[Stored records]
- - -

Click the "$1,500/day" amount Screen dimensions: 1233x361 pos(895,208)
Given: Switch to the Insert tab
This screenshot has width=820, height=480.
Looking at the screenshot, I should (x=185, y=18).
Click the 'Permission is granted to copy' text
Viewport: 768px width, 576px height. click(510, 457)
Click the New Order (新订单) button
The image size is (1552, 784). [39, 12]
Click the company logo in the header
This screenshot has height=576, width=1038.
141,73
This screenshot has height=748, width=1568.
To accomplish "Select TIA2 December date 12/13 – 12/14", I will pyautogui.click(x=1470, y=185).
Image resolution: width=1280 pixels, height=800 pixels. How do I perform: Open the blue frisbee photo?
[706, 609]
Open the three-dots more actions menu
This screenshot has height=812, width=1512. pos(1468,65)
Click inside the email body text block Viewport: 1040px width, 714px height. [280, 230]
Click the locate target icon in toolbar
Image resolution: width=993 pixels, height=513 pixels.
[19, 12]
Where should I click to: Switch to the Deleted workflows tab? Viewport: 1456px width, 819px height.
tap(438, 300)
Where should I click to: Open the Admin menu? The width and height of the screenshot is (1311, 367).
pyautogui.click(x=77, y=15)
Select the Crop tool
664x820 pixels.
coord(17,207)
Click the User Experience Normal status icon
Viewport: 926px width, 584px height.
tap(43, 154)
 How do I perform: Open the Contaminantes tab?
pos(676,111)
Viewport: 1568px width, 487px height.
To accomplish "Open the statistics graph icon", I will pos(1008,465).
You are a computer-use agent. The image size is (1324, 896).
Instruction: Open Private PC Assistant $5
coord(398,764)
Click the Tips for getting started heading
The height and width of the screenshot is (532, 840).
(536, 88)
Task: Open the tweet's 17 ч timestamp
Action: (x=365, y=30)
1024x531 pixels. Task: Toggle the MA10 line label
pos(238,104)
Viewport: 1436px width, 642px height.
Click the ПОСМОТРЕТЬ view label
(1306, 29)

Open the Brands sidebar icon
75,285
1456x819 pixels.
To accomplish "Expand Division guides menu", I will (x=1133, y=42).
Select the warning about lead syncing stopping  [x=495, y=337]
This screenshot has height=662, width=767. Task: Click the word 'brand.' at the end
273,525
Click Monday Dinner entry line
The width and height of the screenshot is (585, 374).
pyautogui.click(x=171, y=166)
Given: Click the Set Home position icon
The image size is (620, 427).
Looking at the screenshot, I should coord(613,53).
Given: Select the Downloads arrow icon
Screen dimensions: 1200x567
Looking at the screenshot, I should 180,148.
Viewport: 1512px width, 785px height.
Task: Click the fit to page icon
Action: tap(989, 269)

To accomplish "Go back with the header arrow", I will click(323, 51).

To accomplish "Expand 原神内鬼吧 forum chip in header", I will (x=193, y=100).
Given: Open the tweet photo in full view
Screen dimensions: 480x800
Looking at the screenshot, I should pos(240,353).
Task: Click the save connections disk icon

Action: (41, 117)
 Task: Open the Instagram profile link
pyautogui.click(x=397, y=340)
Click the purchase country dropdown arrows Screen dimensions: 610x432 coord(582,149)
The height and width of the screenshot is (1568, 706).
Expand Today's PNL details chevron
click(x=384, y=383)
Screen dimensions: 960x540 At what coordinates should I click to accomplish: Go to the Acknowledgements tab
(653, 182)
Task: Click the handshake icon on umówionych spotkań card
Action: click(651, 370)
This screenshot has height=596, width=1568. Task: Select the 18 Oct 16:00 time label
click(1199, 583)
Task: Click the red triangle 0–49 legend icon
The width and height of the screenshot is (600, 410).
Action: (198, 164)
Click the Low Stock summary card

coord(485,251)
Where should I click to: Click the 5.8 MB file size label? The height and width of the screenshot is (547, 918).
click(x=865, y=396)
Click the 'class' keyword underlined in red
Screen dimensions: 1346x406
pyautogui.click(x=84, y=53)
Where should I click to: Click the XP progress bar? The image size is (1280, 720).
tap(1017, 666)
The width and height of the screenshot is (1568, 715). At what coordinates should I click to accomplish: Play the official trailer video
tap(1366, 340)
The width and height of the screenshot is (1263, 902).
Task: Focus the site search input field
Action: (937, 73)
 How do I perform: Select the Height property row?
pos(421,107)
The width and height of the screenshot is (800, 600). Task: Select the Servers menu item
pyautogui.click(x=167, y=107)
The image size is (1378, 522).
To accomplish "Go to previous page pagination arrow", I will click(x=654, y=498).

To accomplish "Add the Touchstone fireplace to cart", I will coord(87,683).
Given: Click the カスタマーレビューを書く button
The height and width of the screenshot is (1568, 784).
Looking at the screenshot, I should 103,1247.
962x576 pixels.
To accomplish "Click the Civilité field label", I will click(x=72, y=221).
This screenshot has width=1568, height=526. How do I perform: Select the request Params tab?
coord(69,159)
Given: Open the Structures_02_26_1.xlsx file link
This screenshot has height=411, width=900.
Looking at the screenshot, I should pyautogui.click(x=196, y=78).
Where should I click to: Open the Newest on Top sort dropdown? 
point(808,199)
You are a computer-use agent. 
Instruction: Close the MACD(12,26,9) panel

- - -

*Work to be completed*:
Put down all the data once more, exactly as it appears above.

*Response*:
Click the "$1,500/day" amount Screen dimensions: 1233x361 pos(895,208)
Given: Switch to the Insert tab
This screenshot has width=820, height=480.
Looking at the screenshot, I should (x=185, y=18).
Click the 'Permission is granted to copy' text
Viewport: 768px width, 576px height. click(510, 457)
Click the New Order (新订单) button
The image size is (1552, 784). [39, 12]
Click the company logo in the header
This screenshot has height=576, width=1038.
141,73
This screenshot has height=748, width=1568.
To accomplish "Select TIA2 December date 12/13 – 12/14", I will pyautogui.click(x=1470, y=185).
Image resolution: width=1280 pixels, height=800 pixels. How do I perform: Open the blue frisbee photo?
[706, 609]
Open the three-dots more actions menu
This screenshot has height=812, width=1512. pos(1468,65)
Click inside the email body text block Viewport: 1040px width, 714px height. [280, 230]
Click the locate target icon in toolbar
Image resolution: width=993 pixels, height=513 pixels.
[19, 12]
Where should I click to: Switch to the Deleted workflows tab? Viewport: 1456px width, 819px height.
tap(438, 300)
Where should I click to: Open the Admin menu? The width and height of the screenshot is (1311, 367).
pyautogui.click(x=77, y=15)
Select the Crop tool
664x820 pixels.
coord(17,207)
Click the User Experience Normal status icon
Viewport: 926px width, 584px height.
tap(43, 154)
 How do I perform: Open the Contaminantes tab?
pos(676,111)
Viewport: 1568px width, 487px height.
To accomplish "Open the statistics graph icon", I will pos(1008,465).
You are a computer-use agent. The image size is (1324, 896).
Instruction: Open Private PC Assistant $5
coord(398,764)
Click the Tips for getting started heading
The height and width of the screenshot is (532, 840).
(536, 88)
Task: Open the tweet's 17 ч timestamp
Action: (x=365, y=30)
1024x531 pixels. Task: Toggle the MA10 line label
pos(238,104)
Viewport: 1436px width, 642px height.
Click the ПОСМОТРЕТЬ view label
(1306, 29)

Open the Brands sidebar icon
75,285
1456x819 pixels.
To accomplish "Expand Division guides menu", I will (x=1133, y=42).
Select the warning about lead syncing stopping  [x=495, y=337]
This screenshot has height=662, width=767. Task: Click the word 'brand.' at the end
273,525
Click Monday Dinner entry line
The width and height of the screenshot is (585, 374).
pyautogui.click(x=171, y=166)
Given: Click the Set Home position icon
The image size is (620, 427).
Looking at the screenshot, I should coord(613,53).
Given: Select the Downloads arrow icon
Screen dimensions: 1200x567
Looking at the screenshot, I should 180,148.
Viewport: 1512px width, 785px height.
Task: Click the fit to page icon
Action: tap(989, 269)

To accomplish "Go back with the header arrow", I will click(323, 51).

To accomplish "Expand 原神内鬼吧 forum chip in header", I will (x=193, y=100).
Given: Open the tweet photo in full view
Screen dimensions: 480x800
Looking at the screenshot, I should pos(240,353).
Task: Click the save connections disk icon

Action: (41, 117)
 Task: Open the Instagram profile link
pyautogui.click(x=397, y=340)
Click the purchase country dropdown arrows Screen dimensions: 610x432 coord(582,149)
The height and width of the screenshot is (1568, 706).
Expand Today's PNL details chevron
click(x=384, y=383)
Screen dimensions: 960x540 At what coordinates should I click to accomplish: Go to the Acknowledgements tab
(653, 182)
Task: Click the handshake icon on umówionych spotkań card
Action: click(651, 370)
This screenshot has height=596, width=1568. Task: Select the 18 Oct 16:00 time label
click(1199, 583)
Task: Click the red triangle 0–49 legend icon
The width and height of the screenshot is (600, 410).
Action: (198, 164)
Click the Low Stock summary card

coord(485,251)
Where should I click to: Click the 5.8 MB file size label? The height and width of the screenshot is (547, 918).
click(x=865, y=396)
Click the 'class' keyword underlined in red
Screen dimensions: 1346x406
pyautogui.click(x=84, y=53)
Where should I click to: Click the XP progress bar? The image size is (1280, 720).
tap(1017, 666)
The width and height of the screenshot is (1568, 715). At what coordinates should I click to accomplish: Play the official trailer video
tap(1366, 340)
The width and height of the screenshot is (1263, 902).
Task: Focus the site search input field
Action: (937, 73)
 How do I perform: Select the Height property row?
pos(421,107)
The width and height of the screenshot is (800, 600). Task: Select the Servers menu item
pyautogui.click(x=167, y=107)
The image size is (1378, 522).
To accomplish "Go to previous page pagination arrow", I will click(x=654, y=498).

To accomplish "Add the Touchstone fireplace to cart", I will coord(87,683).
Given: Click the カスタマーレビューを書く button
The height and width of the screenshot is (1568, 784).
Looking at the screenshot, I should 103,1247.
962x576 pixels.
To accomplish "Click the Civilité field label", I will click(x=72, y=221).
This screenshot has width=1568, height=526. How do I perform: Select the request Params tab?
coord(69,159)
Given: Open the Structures_02_26_1.xlsx file link
This screenshot has height=411, width=900.
Looking at the screenshot, I should pyautogui.click(x=196, y=78).
Where should I click to: Open the Newest on Top sort dropdown? 
point(808,199)
You are a computer-use agent. 
Instruction: Close the MACD(12,26,9) panel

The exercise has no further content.